*** Opening of TEXT FOR ANALYSIS ***

How do I change two letters closest to a string and one letter immediately after a string using Notepad++?

8

2

I have a list of emails, and I want to change the two letters before "@" and the first letter after "@" using Notepad++.

For example:

username@yourdomain.com

becomes

userna**@*ourdomain.com

loveman2019

Posted 2019-03-15T08:02:12.357

Reputation: 109

9Just an obvious remark, the concrete example you gave shows how useless this pattern would be to anonymize email addresses. It’s usually better like x****@y*.com – eckes – 2019-03-15T11:11:32.823

@eckes would that even be possible in N++? – WELZ – 2019-03-15T17:13:06.270

3@WELZ Yes but its more work, a half working sample would (.)[^@]*@([^.]).*(\.[a-z]+) use 3 capture groups which you can address in the replace with string: \1***@\2***\3 - uses a fixed number of mask characters but this is actually good. – eckes – 2019-03-15T18:17:34.900

Answers

31

I want to change the two letters before "@" and the first letter after "@"

  • Menu "Search" > "Replace" (or Ctrl + H)

  • Set "Find what" to ..@.

  • Set "Replace with" to **@*

  • Enable "Regular expression"

  • Click "Replace All"

    enter image description here

Before:

username@yourdomain.com

After:

userna**@*ourdomain.com

Further reading

DavidPostill

Posted 2019-03-15T08:02:12.357

Reputation: 118 938

DavidPostill thanks,it worked for me. – loveman2019 – 2019-03-15T08:17:05.260

I'd say it should be .?.@. as there might not be two characters before @. – n0rd – 2019-03-16T18:55:11.820

1@n0rd The question specified two characters, but you are correct if there is only one. – DavidPostill – 2019-03-16T19:07:39.190

10

You can do this by using a regex search/replace.

At the bottom, select Regular Expression.

In the Search for entry, you type in: ..@. In the Replace with, you type in **@*

Then press the button Replace All

This works because Regex searches will only replace if its search criteria matches exactly. The match is explained as follows:

..@. There are 3 dots and an @:

  • @ has no special meaning in regex so it means a literal @.
  • . means any character, exactly once. By writing .. it means 2 characters of any kind, as long as there are 2 characters.

*** Close of TEXT FOR ANALYSIS ***

## WORK INSTRUCTIONS
a) In the Notepad++ thread, which keyboard shortcut opens the Replace dialog?
b) Copy the Notepad++ thread from "I'd say it should" up to and including "a regex search/replace.", swapping "characters" for "symbols".

*** Opening of PROVIDED DATA ***

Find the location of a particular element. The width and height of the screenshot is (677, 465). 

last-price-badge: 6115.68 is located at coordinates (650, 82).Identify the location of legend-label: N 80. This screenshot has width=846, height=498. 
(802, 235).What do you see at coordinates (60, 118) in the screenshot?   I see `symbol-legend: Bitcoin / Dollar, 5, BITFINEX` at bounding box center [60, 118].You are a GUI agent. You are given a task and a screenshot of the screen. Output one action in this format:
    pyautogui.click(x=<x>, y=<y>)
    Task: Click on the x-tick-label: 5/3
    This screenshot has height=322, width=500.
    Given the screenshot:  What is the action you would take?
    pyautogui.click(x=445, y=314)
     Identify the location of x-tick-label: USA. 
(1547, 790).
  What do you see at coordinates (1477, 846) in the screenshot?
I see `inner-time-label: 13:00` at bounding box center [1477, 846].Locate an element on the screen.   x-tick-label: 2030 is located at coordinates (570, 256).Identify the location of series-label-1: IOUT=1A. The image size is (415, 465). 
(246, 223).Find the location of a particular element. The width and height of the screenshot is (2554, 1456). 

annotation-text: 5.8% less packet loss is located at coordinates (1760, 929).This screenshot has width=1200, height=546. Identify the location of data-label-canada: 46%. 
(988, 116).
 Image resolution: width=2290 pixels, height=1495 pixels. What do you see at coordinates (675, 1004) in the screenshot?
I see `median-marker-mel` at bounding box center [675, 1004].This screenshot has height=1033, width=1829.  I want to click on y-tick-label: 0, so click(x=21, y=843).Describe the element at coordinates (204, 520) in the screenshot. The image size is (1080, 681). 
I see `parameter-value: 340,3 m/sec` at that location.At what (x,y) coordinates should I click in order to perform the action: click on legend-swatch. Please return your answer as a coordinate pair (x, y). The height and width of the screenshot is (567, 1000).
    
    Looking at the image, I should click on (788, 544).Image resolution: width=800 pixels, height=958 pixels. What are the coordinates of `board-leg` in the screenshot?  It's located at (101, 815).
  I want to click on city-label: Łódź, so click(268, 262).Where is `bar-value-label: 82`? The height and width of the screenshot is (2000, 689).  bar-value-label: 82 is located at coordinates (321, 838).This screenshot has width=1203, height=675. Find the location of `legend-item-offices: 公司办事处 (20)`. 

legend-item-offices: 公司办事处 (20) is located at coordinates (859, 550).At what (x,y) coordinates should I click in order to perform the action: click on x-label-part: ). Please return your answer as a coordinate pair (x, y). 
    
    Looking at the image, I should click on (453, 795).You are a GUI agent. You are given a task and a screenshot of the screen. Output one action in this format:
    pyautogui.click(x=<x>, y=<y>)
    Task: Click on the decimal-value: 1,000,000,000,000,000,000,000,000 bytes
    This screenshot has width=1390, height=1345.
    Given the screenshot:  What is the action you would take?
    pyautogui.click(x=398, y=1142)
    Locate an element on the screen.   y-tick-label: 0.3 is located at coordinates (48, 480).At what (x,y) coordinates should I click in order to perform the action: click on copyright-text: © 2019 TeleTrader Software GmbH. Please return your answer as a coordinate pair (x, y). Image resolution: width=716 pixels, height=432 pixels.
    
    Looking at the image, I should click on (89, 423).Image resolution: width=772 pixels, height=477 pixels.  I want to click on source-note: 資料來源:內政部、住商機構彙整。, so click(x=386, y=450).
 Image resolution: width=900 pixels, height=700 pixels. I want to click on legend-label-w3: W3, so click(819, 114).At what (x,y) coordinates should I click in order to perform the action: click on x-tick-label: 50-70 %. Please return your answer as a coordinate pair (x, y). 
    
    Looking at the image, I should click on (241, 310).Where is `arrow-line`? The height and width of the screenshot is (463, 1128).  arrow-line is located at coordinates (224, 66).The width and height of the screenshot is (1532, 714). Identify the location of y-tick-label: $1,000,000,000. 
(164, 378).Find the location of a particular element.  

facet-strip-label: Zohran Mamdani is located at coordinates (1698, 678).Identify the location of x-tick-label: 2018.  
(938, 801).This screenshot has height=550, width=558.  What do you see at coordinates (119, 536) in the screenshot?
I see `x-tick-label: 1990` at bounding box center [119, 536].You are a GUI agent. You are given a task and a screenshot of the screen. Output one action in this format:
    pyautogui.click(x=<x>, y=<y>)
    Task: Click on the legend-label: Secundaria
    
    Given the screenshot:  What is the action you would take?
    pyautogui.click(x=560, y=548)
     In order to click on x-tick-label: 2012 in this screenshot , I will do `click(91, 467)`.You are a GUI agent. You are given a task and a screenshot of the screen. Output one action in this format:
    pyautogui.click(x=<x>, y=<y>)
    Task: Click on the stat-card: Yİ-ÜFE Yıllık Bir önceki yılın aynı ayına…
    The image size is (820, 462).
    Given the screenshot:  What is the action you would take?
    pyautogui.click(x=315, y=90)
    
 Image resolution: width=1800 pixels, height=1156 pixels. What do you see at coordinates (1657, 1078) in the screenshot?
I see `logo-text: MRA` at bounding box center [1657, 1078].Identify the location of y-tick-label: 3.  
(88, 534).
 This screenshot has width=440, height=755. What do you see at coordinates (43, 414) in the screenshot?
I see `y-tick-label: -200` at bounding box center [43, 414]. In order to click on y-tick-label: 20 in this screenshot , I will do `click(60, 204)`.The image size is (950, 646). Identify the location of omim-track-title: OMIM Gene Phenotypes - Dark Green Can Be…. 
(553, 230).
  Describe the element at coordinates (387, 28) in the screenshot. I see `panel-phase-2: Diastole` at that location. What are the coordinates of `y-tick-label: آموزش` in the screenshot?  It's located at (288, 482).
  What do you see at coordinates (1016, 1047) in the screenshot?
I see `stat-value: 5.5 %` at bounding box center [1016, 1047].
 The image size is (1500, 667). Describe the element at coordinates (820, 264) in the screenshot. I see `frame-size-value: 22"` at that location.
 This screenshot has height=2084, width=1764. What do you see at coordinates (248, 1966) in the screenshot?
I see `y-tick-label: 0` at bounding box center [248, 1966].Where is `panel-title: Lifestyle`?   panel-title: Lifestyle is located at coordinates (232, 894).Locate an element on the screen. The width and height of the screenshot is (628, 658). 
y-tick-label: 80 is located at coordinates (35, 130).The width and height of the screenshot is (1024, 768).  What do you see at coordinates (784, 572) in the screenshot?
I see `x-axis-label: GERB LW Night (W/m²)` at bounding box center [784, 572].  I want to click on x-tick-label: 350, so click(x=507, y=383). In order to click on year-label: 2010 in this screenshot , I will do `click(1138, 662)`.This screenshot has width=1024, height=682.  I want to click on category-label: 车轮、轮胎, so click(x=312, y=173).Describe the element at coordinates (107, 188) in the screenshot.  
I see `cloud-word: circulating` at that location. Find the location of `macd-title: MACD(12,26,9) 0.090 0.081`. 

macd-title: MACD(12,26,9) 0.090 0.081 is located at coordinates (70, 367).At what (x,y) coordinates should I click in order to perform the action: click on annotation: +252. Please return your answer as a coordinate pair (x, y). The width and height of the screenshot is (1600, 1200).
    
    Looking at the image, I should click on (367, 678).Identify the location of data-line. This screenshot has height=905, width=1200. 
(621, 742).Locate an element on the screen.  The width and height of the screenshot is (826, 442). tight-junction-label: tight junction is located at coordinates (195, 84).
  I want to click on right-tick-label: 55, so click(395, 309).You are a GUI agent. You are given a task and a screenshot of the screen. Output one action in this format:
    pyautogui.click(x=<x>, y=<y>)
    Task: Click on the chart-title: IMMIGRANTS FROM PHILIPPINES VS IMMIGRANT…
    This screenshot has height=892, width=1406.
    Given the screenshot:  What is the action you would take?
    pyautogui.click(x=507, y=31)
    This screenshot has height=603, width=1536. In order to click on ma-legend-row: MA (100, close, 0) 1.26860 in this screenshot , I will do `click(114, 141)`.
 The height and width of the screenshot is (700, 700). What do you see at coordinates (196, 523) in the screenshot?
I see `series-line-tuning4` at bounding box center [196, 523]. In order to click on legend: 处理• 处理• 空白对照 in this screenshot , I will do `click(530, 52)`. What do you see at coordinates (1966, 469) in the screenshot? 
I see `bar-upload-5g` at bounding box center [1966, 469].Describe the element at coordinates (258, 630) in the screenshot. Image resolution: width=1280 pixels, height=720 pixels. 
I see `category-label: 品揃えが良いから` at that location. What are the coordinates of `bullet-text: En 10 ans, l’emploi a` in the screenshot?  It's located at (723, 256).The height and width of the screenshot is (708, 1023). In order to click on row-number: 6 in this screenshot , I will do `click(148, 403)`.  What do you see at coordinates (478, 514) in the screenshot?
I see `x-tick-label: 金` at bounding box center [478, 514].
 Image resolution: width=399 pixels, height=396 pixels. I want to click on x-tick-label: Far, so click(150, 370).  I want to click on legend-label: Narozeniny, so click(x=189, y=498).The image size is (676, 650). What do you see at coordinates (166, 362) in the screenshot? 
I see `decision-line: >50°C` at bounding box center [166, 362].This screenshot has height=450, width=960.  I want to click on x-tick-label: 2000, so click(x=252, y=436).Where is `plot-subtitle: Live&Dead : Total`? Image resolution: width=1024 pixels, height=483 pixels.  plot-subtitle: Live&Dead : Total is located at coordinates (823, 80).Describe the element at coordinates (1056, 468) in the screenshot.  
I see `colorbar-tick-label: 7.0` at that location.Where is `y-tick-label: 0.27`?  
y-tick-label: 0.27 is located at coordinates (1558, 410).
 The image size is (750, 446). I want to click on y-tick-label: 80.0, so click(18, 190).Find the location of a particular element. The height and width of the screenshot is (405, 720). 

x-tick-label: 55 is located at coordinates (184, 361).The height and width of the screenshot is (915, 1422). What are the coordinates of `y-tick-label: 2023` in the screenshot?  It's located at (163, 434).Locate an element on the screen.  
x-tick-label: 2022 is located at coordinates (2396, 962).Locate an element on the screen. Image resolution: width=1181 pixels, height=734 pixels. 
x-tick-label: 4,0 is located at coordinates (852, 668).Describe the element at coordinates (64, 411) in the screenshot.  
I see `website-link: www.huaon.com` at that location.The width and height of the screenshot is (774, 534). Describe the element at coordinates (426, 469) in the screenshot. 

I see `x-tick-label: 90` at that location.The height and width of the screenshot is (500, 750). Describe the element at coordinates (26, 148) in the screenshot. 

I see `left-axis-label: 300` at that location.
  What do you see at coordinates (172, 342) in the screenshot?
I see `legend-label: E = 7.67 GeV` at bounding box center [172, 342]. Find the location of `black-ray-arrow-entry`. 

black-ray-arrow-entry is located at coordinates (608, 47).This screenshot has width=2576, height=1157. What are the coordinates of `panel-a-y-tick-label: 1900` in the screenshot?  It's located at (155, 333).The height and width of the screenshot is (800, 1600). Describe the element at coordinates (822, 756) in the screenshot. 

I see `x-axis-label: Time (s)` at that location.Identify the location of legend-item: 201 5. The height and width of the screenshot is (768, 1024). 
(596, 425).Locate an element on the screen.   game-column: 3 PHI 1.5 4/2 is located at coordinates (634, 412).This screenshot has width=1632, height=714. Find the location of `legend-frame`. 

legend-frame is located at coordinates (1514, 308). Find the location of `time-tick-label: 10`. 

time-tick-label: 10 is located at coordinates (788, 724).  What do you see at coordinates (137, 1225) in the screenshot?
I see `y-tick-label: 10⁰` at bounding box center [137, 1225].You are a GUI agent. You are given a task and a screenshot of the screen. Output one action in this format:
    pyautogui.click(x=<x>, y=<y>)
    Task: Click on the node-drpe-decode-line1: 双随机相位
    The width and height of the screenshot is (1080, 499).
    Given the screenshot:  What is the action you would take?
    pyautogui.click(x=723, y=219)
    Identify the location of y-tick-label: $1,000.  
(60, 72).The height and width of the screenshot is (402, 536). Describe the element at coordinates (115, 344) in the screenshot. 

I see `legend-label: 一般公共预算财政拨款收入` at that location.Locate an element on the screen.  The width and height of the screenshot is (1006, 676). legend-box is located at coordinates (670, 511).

*** Close of PROVIDED DATA ***

## ANSWERS TO THE PROBLEMS
a) Ctrl + H

b)
I'd say it should be .?.@. as there might not be two symbols before @. – n0rd – 2019-03-16T18:55:11.820

1@n0rd The question specified two symbols, but you are correct if there is only one. – DavidPostill – 2019-03-16T19:07:39.190

10

You can do this by using a regex search/replace.